If a person believes their security classification is wrong, the Georgia Department of Corrections provides a formal appeal process. The department’s classification policy includes a specific Classification Appeal Form, and inmates receive a 48-hour notification of their classification status, giving them a short window to review and respond.9Georgia Department of Corrections. 220 Policy – Offender Classification/Orientation A Classification Detail Request Form also allows people to obtain information about how their classification was determined. Appeals go to the Classification Committee, which manages assessments and reassignments across the system.
This matters because classification directly affects quality of life: which facility you’re in, how much freedom of movement you have, what programs you can access, and how quickly you might become eligible for lower-security placement. A mistake in the initial scoring that goes unchallenged can follow someone for years.

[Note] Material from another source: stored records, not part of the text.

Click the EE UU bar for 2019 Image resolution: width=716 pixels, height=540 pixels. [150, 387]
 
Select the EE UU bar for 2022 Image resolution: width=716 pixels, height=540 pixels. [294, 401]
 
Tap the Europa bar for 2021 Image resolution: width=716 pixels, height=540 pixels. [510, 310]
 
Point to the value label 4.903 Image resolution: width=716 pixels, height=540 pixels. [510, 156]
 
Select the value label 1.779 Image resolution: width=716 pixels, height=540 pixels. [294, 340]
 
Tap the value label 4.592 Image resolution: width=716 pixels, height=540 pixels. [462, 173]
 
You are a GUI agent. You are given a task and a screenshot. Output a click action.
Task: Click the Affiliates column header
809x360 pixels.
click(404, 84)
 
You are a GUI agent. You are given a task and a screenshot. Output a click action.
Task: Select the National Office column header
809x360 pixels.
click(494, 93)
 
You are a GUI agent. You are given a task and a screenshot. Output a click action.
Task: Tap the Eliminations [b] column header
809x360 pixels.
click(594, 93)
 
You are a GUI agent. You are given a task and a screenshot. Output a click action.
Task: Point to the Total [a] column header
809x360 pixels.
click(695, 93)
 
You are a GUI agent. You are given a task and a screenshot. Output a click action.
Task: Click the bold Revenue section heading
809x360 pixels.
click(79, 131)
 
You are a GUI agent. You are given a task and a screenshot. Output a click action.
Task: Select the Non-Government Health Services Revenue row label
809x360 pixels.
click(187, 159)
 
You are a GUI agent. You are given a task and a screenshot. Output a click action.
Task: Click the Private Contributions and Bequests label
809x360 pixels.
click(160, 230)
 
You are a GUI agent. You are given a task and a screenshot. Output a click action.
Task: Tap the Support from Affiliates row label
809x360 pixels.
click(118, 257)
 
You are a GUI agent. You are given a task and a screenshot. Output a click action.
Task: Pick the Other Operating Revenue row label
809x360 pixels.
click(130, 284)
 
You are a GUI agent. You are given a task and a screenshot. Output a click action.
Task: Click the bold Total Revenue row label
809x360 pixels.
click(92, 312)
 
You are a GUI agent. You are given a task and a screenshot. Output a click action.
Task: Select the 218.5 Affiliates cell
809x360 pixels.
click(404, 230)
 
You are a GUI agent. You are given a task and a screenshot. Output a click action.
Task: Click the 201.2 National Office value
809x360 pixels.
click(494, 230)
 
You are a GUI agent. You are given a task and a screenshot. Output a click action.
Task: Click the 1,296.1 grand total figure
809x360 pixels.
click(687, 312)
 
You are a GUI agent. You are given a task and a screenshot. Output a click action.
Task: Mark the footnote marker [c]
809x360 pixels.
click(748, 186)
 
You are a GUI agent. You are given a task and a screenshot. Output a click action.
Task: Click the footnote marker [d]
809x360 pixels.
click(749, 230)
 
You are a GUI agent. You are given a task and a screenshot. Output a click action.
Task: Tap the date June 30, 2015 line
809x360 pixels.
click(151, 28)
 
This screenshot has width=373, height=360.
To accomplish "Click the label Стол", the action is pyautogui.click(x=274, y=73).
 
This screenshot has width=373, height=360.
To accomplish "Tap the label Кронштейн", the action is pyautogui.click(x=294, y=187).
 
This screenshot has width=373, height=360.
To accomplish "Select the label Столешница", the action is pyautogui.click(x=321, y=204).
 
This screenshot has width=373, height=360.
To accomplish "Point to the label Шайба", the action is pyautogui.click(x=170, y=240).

The data gathered during the intake assessment doesn’t just determine where someone is housed. It feeds into the parole consideration process as well. Georgia law requires the Board of Pardons and Paroles to maintain a guidelines system that accounts for both the severity of the offense and factors the Board has found predictive of future criminal behavior.10Justia. Georgia Code 42-9-40 – Parole Guidelines System
A Board Hearing Examiner uses what’s called a Guidelines Grid, which cross-references the crime severity level with a “risk to reoffend” score. That score is built from weighted factors in the person’s criminal and social history. The grid then produces either a months-to-serve recommendation or a percentage-of-sentence recommendation that guides the Board’s decision.11State Board of Pardons and Paroles. Parole Consideration, Eligibility and Guidelines The Board calculates risk scores using separate factor weights for men and women, based on predictors of whether the person is likely to be arrested for a felony within three years of release.
None of this means the COMET assessment single-handedly determines parole outcomes. But the criminal history data, substance abuse records, and behavioral profiles compiled during the diagnostic phase become part of the permanent file that the Parole Board later reviews. Getting accurate information into that file at the front end is one of the few things a person and their attorney can try to influence.